P-type ATPase para-HCC liver tissues by quantitative real-time polymerase chain reaction. In comparison with the expression levels of the corresponding nontumor liver tissues, up-regulation of ERBB3 in HCC (2-fold or higher) was found in 50 cases (70.4%; see Supporting Information Table 1). Moreover, ERBB3 proteins were detected in all six HCC cell lines (Fig. 1A) and most of the HCC tissues (Fig. 1B). In contrast, ERBB3 proteins were barely detectable in normal liver tissues (Fig. 1A,B). Up-regulation of ERBB3 in HCC was further confirmed in liver tissue sections by immunohistochemistry (Fig. 1C,D). To clarify the clinical significance of ERBB3 up-regulation, we correlated the expression of ERBB3 to clinical presentations in 71 patients with HCC (Table 1). Up-regulation of ERBB3 was strongly associated with male gender (P< 0.001), chronic hepatitis B (P = 0.002), higher serum alpha-fetoprotein levels (P = 0.046), higher tumor recurrence rates (P< 0.001, log-rank test), and lower overall survival (P = 0.004, log-rank test). The association of ERBB3 up-regulation with higher tumor recurrence and lower overall survival was further demonstrated via Kaplan-Meier analyses (Fig. 2A,B).

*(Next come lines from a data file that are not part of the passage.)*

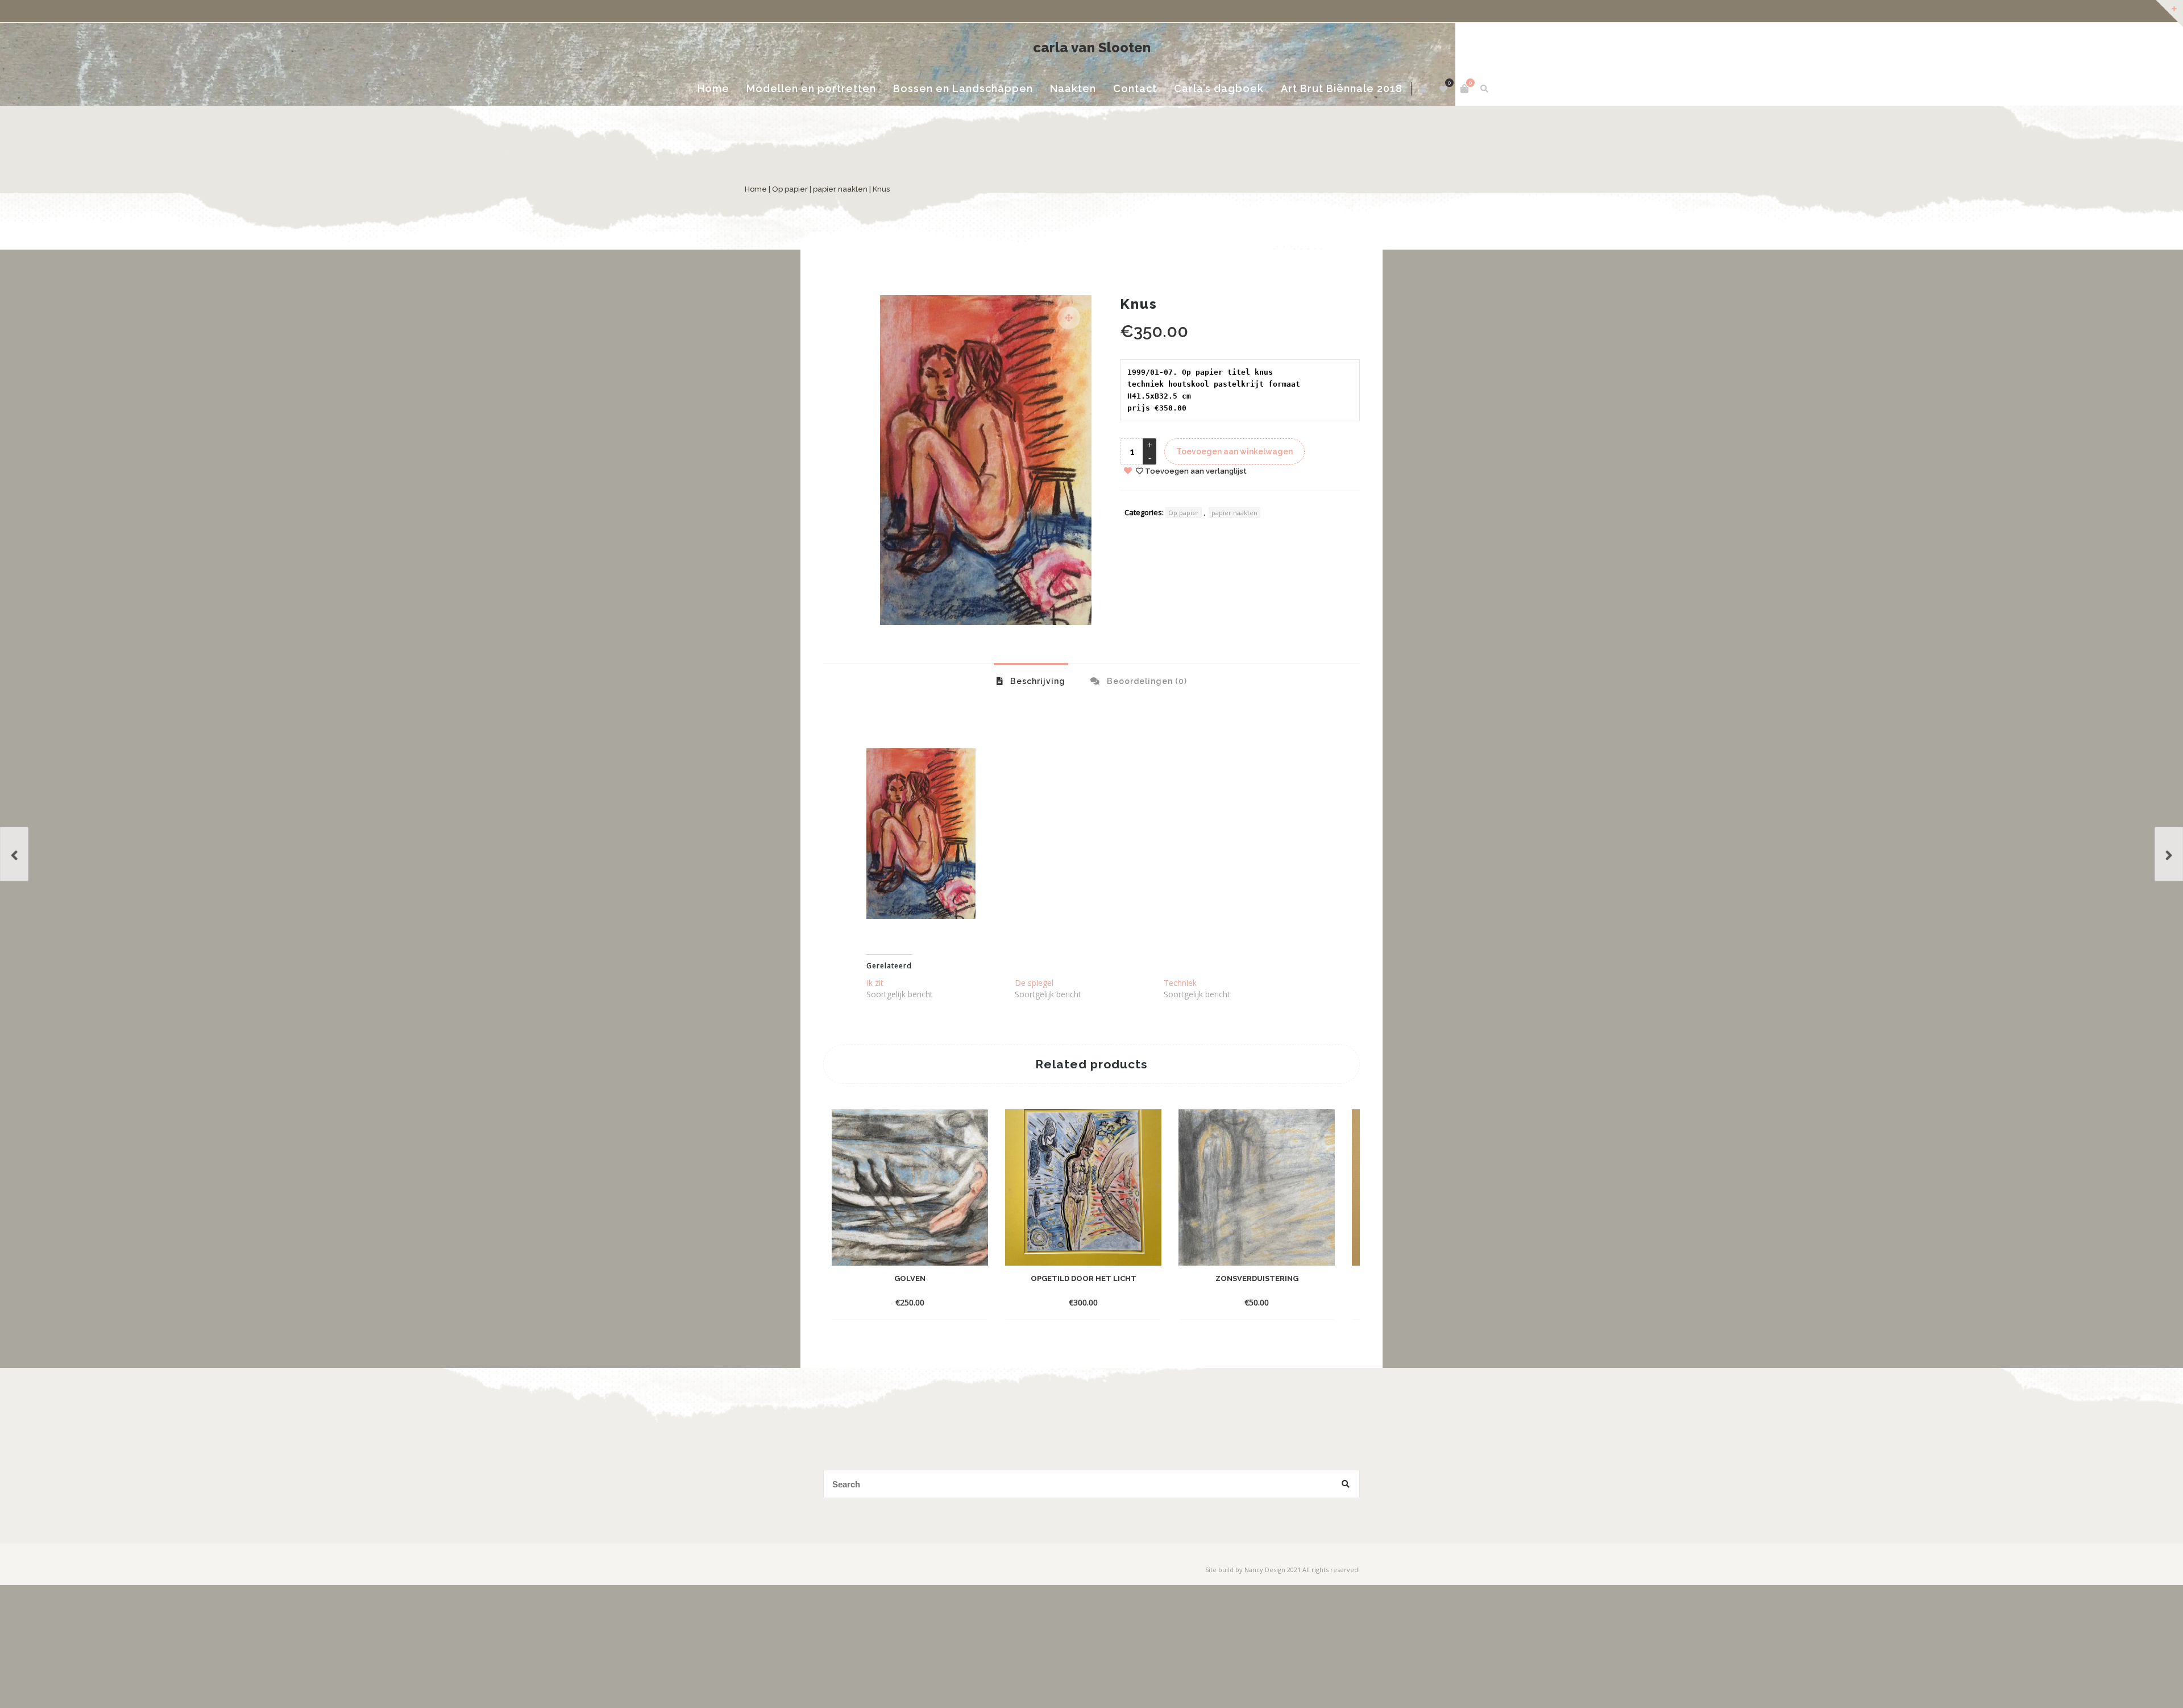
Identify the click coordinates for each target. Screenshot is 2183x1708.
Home (848, 122)
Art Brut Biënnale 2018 (1314, 128)
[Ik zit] (2169, 854)
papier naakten (918, 223)
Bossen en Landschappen (1021, 128)
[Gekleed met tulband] (14, 854)
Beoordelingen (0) (1146, 715)
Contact (1167, 122)
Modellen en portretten (920, 128)
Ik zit (874, 1016)
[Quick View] (967, 1319)
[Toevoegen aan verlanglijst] (910, 1336)
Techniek (1180, 1016)
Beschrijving (1036, 715)
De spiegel (1034, 1016)
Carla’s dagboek (1232, 128)
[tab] (1031, 714)
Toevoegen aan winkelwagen (1234, 485)
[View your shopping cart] (1330, 89)
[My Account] (1289, 89)
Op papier (868, 223)
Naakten (1105, 122)
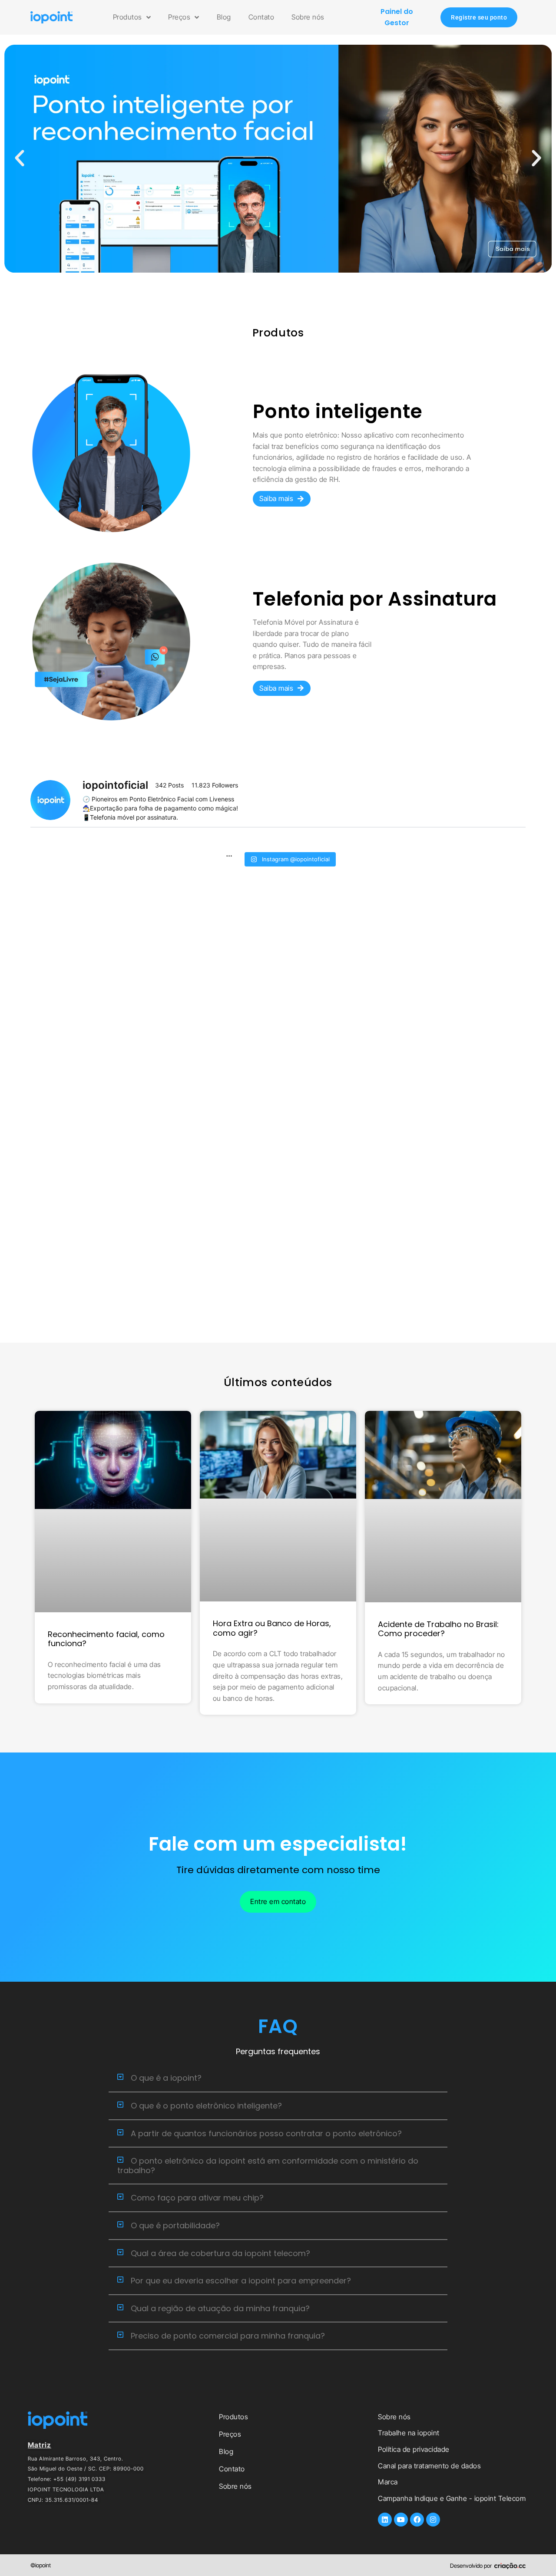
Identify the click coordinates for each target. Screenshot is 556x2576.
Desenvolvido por (471, 2565)
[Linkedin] (385, 2520)
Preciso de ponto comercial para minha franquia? (228, 2335)
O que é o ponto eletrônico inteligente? (206, 2105)
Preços (179, 17)
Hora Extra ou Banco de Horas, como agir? (272, 1628)
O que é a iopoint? (166, 2077)
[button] (19, 158)
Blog (224, 17)
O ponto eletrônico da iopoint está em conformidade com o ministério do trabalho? (267, 2165)
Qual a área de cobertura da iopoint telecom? (220, 2253)
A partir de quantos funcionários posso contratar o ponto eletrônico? (266, 2133)
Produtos (127, 17)
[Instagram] (433, 2520)
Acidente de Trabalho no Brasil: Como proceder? (438, 1628)
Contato (261, 17)
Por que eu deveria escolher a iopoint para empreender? (241, 2280)
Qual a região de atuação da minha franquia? (220, 2308)
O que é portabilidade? (175, 2225)
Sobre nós (307, 17)
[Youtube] (401, 2520)
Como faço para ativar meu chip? (197, 2197)
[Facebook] (417, 2520)
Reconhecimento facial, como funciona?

Equal numbers (5 × 106/0.2 mL of phosphate-buffered saline) of Huh7 or SK-Hep1 cells transduced with lentivirus vectors bearing shRNAs targeting either the ERBB3 or luciferase gene were injected subcutaneously into the dorsal flanks of athymic nude mice (6- to 8-week-old BALB/c-nu mice), and tumor growth was observed for up to 8 weeks after inoculation. Tumor growth was followed every

week with electronic caliper measurements. Each tumor volume was calculated with the following formula: The χ2 test or Student t test were used for comparisons between variables. Kaplan-Meier analysis and the log-rank test were used check details to illustrate differences between each potential risk factor in probabilities of recurrence-free and overall survival after patients underwent primary curative hepatectomy. In our analysis of the probability that patients would remain free of hepatoma recurrence, we defined recurrence as the first event in treatment failure; data for all other patients were censored at the

date of the last follow-up visit, death from causes other than hepatoma, and any subsequent recurrence of hepatoma. Data for patients were analyzed from the date of surgery to the time of the first event or to the date on which data were censored (according to the Kaplan-Meier method), and the curves were compared with the log-rank test. To examine the expression of ERBB3 in human HCC, we assayed FG-4592 price the relative messenger RNA levels of ERBB3 in 2 normal liver tissues and 71 pairs of HCC and matched

Urease para-HCC liver tissues by quantitative real-time polymerase chain reaction. In comparison with the expression levels of the corresponding nontumor liver tissues, up-regulation of ERBB3 in HCC (2-fold or higher) was found in 50 cases (70.4%; see Supporting Information Table 1). Moreover, ERBB3 proteins were detected in all six HCC cell lines (Fig. 1A) and most of the HCC tissues (Fig. 1B). In contrast, ERBB3 proteins were barely detectable in normal liver tissues (Fig. 1A,B). Up-regulation of ERBB3 in HCC was further confirmed in liver tissue sections by immunohistochemistry (Fig. 1C,D). To clarify the clinical significance of ERBB3 up-regulation, we correlated the expression of ERBB3 to clinical presentations in 71 patients with HCC (Table 1). Up-regulation of ERBB3 was strongly associated with male gender (P< 0.001), chronic hepatitis B (P = 0.002), higher serum alpha-fetoprotein levels (P = 0.046), higher tumor recurrence rates (P< 0.001, log-rank test), and lower overall survival (P = 0.004, log-rank test). The association of ERBB3 up-regulation with higher tumor recurrence and lower overall survival was further demonstrated via Kaplan-Meier analyses (Fig. 2A,B).